Assigned task: The lines you return should be those containing the string "showing", taken from the data below.

======== Record set ========

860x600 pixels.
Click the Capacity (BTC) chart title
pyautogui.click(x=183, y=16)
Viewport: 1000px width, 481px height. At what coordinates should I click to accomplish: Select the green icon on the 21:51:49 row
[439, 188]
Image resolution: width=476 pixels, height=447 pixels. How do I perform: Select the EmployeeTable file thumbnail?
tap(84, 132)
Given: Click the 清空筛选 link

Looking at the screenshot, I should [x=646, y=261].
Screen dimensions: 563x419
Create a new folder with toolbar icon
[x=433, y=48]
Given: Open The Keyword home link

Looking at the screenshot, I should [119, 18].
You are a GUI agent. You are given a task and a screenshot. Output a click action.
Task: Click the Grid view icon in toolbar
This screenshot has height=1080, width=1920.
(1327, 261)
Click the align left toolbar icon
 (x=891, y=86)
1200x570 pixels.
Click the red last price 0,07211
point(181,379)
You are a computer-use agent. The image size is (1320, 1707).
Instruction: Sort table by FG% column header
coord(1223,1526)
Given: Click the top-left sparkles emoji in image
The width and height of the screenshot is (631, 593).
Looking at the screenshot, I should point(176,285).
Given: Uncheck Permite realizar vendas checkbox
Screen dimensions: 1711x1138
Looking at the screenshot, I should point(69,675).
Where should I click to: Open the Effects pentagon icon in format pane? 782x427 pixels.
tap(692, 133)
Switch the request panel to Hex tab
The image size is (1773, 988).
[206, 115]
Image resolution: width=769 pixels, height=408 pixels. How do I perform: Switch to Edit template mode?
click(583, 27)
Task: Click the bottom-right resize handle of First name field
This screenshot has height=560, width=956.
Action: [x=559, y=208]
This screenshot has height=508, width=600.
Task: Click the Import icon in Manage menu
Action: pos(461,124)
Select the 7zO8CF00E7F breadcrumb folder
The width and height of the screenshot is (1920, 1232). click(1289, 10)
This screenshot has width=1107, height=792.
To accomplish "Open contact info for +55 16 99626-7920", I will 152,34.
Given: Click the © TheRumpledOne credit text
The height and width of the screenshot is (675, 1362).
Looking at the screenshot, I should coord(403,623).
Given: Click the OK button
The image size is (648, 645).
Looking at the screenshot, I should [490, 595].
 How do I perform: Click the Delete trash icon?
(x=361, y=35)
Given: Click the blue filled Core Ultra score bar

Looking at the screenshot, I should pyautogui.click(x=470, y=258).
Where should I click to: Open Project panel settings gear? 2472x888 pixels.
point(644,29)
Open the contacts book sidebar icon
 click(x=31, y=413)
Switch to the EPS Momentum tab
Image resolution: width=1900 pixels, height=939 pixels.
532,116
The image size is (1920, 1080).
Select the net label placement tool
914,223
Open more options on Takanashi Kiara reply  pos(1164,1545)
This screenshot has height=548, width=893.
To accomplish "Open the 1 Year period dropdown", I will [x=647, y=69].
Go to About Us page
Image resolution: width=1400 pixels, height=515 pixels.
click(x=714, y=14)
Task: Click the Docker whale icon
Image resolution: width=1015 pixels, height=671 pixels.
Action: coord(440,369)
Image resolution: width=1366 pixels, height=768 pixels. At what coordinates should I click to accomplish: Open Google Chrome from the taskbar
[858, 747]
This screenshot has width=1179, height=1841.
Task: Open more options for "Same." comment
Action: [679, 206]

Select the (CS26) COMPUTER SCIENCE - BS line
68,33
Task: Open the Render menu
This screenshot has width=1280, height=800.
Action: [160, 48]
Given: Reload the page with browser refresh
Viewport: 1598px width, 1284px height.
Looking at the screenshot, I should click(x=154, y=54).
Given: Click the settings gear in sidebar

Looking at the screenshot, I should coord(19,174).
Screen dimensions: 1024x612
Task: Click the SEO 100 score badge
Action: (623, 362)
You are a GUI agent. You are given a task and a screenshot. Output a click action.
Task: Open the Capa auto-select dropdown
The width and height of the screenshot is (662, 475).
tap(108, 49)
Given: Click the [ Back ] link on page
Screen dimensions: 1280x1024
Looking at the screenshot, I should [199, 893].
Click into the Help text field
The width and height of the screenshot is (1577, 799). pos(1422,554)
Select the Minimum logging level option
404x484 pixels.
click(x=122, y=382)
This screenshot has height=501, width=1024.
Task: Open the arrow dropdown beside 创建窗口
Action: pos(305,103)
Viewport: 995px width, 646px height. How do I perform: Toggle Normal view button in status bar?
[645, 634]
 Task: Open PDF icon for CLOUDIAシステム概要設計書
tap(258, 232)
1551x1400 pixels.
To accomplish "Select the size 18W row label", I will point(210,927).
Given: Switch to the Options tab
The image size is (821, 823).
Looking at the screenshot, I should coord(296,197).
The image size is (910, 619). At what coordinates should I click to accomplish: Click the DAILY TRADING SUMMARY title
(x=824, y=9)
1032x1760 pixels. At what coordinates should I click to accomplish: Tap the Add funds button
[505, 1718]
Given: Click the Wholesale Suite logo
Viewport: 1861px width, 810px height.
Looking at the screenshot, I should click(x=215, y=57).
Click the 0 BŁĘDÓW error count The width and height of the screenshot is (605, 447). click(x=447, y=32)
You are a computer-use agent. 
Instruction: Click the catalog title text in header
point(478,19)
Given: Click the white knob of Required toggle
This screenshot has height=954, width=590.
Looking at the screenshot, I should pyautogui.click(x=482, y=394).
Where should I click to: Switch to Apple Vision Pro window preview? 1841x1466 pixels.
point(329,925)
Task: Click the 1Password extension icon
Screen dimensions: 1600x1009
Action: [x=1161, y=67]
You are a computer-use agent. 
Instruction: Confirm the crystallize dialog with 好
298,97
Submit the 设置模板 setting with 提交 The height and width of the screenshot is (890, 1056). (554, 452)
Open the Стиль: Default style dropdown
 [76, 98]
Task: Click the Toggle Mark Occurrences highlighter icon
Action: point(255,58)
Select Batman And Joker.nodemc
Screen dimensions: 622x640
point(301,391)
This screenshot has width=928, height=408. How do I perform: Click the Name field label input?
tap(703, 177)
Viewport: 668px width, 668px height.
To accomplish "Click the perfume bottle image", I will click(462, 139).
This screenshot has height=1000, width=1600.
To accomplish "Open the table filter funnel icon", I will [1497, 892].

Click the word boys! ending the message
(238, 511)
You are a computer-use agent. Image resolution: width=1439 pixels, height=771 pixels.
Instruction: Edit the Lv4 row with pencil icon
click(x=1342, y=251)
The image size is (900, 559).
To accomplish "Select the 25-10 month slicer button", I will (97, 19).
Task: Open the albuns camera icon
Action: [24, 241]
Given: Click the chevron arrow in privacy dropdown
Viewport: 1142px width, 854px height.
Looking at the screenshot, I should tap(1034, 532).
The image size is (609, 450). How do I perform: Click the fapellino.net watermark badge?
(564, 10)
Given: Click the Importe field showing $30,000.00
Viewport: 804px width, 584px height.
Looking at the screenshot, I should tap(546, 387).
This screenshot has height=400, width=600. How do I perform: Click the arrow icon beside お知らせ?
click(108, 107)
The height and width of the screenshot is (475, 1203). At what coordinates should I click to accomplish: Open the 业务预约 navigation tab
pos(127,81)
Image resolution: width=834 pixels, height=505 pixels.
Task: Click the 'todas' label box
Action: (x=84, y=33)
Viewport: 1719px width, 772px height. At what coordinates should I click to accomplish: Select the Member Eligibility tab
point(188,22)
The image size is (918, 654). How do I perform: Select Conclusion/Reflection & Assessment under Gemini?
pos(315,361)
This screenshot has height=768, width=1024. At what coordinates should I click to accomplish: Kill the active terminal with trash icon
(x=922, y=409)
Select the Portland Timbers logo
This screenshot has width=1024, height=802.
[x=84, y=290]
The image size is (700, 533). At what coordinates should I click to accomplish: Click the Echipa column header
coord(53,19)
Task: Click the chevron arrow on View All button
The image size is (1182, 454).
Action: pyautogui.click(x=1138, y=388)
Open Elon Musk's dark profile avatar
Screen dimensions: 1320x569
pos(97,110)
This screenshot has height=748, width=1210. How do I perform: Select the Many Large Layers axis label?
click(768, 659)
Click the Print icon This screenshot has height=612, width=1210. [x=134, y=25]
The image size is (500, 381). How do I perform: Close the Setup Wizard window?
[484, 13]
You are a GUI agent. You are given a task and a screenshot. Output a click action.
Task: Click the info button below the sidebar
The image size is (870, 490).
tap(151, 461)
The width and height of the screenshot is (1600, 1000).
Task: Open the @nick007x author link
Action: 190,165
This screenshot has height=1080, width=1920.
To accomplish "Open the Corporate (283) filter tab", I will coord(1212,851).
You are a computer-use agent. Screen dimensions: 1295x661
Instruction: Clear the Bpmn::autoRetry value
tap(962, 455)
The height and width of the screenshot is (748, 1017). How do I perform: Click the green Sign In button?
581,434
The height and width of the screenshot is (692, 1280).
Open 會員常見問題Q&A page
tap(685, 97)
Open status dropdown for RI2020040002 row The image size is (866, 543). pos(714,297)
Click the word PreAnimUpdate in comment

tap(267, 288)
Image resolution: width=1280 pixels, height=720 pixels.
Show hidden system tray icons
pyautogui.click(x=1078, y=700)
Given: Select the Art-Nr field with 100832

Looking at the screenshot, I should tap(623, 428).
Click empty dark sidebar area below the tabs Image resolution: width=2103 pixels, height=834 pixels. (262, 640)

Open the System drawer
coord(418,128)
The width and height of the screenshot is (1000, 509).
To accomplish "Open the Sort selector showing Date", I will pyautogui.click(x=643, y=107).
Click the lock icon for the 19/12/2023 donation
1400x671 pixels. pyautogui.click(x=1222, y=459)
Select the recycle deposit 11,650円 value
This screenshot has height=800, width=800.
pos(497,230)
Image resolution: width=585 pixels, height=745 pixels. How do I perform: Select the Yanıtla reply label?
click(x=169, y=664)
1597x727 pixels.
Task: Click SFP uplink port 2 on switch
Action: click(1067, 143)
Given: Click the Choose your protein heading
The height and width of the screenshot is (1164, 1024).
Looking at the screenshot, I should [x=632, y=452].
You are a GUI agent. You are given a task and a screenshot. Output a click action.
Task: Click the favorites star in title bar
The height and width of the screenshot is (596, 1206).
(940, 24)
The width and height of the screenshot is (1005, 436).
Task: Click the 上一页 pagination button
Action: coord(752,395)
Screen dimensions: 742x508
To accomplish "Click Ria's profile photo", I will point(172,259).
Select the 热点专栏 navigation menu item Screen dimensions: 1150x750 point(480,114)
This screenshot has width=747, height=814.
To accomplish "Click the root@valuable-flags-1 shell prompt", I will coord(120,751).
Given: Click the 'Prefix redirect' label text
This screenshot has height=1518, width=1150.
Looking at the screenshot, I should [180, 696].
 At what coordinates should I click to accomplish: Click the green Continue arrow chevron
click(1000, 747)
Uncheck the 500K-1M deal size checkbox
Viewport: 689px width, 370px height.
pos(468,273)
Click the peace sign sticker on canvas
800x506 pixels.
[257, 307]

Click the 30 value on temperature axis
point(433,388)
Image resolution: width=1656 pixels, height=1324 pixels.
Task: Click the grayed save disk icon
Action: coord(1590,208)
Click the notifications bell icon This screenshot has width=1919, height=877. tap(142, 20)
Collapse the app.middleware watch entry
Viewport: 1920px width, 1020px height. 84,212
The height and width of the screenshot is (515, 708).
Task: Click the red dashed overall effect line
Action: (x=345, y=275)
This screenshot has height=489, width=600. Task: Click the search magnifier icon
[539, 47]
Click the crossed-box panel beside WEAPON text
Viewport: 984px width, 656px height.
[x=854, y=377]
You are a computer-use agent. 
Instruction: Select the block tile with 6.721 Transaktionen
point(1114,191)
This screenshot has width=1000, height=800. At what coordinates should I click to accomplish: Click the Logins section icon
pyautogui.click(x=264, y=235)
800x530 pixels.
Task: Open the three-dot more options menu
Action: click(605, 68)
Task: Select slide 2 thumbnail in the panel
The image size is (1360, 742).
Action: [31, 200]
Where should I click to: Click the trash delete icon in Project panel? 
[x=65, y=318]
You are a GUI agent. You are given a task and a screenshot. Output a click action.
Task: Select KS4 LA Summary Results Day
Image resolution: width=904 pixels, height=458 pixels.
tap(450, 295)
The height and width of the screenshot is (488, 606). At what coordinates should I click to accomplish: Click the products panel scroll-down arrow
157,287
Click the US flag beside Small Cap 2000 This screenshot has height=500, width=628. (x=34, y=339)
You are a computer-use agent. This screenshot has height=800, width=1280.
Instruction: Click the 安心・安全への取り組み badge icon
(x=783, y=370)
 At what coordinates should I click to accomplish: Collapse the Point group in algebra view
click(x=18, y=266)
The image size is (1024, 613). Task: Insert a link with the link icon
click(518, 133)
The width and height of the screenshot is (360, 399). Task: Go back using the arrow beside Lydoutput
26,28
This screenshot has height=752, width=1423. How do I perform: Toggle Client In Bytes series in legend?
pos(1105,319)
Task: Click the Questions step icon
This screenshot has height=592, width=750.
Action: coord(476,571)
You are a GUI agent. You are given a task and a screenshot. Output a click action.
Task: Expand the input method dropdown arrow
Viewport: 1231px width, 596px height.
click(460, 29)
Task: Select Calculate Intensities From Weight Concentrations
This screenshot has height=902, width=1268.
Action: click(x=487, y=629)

========

Answer for the task:
Given: Click the Importe field showing $30,000.00
To accomplish "Open the Sort selector showing Date", I will pyautogui.click(x=643, y=107).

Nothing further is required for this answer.